Introducing a new, advanced Visual C++ code optimizer

kibwen · on May 5, 2016

Undefined behavior notice:

  > Historically, Visual C++ did not take advantage of the 
  > fact that the C and C++ standards consider the result 
  > of overflowing signed operations undefined. Other 
  > compilers are very aggressive in this regard, which 
  > motivated the decision to implement some patterns which 
  > take advantage of undefined integer overflow behavior. 
  > We implemented the ones we thought were safe and didn’t 
  > impose any unnecessary security risks in generated code.

  > A new undocumented compiler flag has been added to 
  > disable these optimizations, in case an application 
  > that is not standard-conformant fails: 
  > -d2SSAOptimizerUndefinedIntOverflow-. Due to security 
  > concerns, we have seen cases where these patterns 
  > should not be optimized, even though following the C 
  > and C++ standards allows us to [...]

It sounds like they're not doing anything that GCC/Clang aren't already, but if you've only ever compiled with MSVC then be careful not to overlook this.

gratilup · on May 6, 2016

There are only a few places where the undefined behavior is exploited right now. For those cases, if there is overflow in the original expression the program is pretty much screwed anyway; they are also done by LLVM/GCC. The case that mostly concerns people when they hear about undefined behavior (a+C > a -> true) was avoided, it would silently break too many applications.

TwoBit · on May 6, 2016

Since when does an overflow mean the program is screwed? Perhaps I misunderstand your meaning, but notvall integer overflows, and in fact probably only a small percentage of integer overflows, mean that a program is going to die or have some similarly bad behavior.

gratilup · on May 6, 2016

What I meant to say is that if you have an overflow in those cases, the results of the expression is definitely not what you wanted - this is going to propagate and "damage" other expressions. Applying the optimization in that case might produce a different result. An example is this new transformation from the blog post: (a * C1) / C2 -> a * (C1/C2), where a * C1 might overflow. For 8 bit numbers with a = 106 and C1 = C2 = 17 we get

initial: (106 * 17) / 17 = 10 (overflow) / 17 = 0

optimized: 106 * (17 / 17) = 106 * 1 = 106

So in this case the optimized version gives the expected result - it's still different than the initial expression, so it falls under the "undefined overflow" optimizations category.

ryuuchin · on May 6, 2016

IMO they should make -d2SSAOptimizerUndefinedIntOverflow- a permanent option (i.e. not a hidden flag). I also think they should automatically enable it (that is, disable the optimizations) if the /sdl option is passed to the compiler (I'll accept this instead of making it a permanent flag). The logic being that you really don't care about the performance if you're using /sdl to begin with and would rather it just generate safer secure code.
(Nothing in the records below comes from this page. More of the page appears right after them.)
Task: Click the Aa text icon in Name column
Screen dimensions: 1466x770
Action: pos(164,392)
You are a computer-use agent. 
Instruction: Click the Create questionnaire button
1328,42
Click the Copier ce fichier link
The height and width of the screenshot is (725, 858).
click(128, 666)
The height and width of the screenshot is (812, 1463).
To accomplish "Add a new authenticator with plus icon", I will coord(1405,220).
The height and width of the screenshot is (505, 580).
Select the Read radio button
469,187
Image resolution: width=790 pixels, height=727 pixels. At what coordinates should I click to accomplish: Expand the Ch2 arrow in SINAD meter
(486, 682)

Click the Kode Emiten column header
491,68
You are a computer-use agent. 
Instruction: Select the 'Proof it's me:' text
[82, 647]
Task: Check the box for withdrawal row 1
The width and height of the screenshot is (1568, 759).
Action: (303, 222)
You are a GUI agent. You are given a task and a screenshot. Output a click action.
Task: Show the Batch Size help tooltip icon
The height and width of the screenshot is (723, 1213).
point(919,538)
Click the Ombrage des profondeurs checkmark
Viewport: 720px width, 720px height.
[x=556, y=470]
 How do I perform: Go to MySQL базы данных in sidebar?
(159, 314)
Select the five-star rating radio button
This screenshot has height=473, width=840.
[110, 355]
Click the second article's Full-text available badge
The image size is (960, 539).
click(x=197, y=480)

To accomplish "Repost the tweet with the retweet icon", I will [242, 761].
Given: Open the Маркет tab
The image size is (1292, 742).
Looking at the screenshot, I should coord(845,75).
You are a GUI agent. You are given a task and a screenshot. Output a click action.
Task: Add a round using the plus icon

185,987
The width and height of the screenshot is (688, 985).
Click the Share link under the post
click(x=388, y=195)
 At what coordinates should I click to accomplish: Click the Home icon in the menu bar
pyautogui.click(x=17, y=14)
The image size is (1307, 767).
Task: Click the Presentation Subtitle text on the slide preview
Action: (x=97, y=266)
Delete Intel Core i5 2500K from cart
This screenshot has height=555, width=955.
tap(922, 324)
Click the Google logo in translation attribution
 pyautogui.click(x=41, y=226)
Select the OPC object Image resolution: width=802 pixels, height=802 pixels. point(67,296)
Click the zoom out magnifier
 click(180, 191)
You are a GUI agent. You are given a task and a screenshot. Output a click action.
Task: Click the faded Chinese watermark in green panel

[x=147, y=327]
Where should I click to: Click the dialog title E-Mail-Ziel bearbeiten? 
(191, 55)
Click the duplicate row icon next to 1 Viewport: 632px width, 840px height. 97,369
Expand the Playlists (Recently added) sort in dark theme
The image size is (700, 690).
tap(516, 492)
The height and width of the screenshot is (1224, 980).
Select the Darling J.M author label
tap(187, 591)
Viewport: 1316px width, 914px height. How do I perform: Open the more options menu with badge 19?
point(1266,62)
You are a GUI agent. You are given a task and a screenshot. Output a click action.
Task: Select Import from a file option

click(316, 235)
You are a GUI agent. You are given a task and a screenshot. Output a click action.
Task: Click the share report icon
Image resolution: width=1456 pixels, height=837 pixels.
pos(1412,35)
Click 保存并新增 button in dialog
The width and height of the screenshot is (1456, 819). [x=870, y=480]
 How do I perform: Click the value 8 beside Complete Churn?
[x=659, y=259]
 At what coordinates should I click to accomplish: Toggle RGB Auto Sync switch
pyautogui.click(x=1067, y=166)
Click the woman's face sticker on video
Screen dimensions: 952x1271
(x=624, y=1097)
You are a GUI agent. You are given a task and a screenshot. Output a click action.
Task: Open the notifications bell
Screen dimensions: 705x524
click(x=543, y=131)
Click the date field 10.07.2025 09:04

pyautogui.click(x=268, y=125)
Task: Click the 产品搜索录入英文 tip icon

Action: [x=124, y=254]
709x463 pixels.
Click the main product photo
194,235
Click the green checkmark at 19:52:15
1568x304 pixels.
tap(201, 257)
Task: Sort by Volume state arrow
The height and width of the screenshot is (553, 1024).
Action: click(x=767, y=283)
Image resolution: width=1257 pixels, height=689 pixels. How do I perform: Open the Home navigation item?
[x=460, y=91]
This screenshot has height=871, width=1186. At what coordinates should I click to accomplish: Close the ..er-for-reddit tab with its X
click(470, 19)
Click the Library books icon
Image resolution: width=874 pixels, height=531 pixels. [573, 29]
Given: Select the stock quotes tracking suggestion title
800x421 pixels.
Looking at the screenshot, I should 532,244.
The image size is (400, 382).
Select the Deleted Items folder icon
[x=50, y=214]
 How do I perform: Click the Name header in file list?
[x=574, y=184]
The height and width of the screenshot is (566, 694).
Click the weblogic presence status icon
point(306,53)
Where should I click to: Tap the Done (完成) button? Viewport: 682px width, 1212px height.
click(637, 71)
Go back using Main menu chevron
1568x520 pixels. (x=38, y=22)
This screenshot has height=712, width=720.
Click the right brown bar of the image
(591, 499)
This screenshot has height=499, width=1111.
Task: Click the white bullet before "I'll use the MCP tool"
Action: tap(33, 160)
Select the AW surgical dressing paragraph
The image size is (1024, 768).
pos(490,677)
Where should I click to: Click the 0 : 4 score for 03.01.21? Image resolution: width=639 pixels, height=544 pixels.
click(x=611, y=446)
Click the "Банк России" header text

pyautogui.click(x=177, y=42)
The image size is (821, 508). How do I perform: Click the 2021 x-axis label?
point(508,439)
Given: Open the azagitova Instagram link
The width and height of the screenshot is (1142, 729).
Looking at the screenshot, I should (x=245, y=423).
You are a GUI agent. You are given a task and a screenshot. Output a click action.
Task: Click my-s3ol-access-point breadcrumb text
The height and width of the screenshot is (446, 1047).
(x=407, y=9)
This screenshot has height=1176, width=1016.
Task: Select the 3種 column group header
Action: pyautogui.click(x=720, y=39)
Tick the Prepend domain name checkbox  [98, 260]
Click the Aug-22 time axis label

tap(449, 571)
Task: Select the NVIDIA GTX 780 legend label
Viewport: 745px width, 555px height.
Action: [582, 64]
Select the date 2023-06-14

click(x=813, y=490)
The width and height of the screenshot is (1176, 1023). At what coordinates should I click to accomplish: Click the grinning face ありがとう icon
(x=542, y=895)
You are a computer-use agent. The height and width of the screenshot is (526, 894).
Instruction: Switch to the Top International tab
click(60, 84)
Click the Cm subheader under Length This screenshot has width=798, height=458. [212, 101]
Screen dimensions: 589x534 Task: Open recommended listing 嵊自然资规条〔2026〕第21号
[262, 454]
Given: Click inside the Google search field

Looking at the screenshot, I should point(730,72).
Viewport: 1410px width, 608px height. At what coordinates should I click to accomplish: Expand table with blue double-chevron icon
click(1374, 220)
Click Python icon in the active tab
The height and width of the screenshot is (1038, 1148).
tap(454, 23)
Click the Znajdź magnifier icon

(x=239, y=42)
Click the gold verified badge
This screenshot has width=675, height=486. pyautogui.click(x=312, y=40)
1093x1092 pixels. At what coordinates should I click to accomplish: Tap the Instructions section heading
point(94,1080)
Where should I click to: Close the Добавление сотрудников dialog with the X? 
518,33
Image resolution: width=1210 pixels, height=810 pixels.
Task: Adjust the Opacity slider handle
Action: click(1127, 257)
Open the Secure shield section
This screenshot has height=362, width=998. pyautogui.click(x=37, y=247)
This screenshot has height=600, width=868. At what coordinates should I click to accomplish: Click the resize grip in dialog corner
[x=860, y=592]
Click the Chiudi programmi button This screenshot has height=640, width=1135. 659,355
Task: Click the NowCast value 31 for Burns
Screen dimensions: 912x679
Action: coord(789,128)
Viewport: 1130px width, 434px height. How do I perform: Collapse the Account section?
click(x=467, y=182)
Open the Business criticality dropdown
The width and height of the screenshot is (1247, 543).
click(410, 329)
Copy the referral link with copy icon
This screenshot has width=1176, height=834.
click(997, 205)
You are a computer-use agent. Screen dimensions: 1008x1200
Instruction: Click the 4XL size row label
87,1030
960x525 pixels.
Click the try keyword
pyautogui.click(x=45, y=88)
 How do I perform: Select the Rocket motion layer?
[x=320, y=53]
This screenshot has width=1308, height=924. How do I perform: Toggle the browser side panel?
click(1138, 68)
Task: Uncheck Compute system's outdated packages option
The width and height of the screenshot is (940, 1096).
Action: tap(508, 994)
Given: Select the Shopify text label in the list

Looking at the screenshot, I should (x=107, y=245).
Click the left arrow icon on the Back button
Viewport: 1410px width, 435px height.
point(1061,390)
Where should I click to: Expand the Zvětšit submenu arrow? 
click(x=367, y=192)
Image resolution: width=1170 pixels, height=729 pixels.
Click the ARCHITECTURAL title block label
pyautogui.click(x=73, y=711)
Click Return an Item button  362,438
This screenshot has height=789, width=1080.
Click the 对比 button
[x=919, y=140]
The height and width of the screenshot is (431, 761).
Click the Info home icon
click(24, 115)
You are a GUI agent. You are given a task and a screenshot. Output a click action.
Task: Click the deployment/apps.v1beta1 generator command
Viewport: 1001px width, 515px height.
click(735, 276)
Edit: Also keep in mind that to disable these optimizations the complete flag is "-d2SSAOptimizerUndefinedIntOverflow-" minus quotations. That is it includes the dash/minus at the end to disable it.

daemin · on May 6, 2016

Why would you have it automatically enabled?

If you write MSVC only code you can add it to your compiler options for the projects that use this new compiler.

If you write cross platform code this is (potentially) one less thing that is different between compilers.

protomikron · on May 5, 2016

Interesting. Can anybody explain in a few sentences (if this is possible), why we have undefined behaviour in the first place? I know there are optimization reasons, but do we have data that confirms that turning on stricter flags (I think all major compilers let you avoid undefined behaviour) breaks lots of software?

PeCaN · on May 6, 2016

(Not guaranteed to be correct)

Long story short: historical accident. Modern safe systems languages like Rust and Ada¹ avoid undefined behavior unless you explicitly ask for unsafe code, and even then there aren't many _undefined_ things you can do (violate strict aliasing I guess).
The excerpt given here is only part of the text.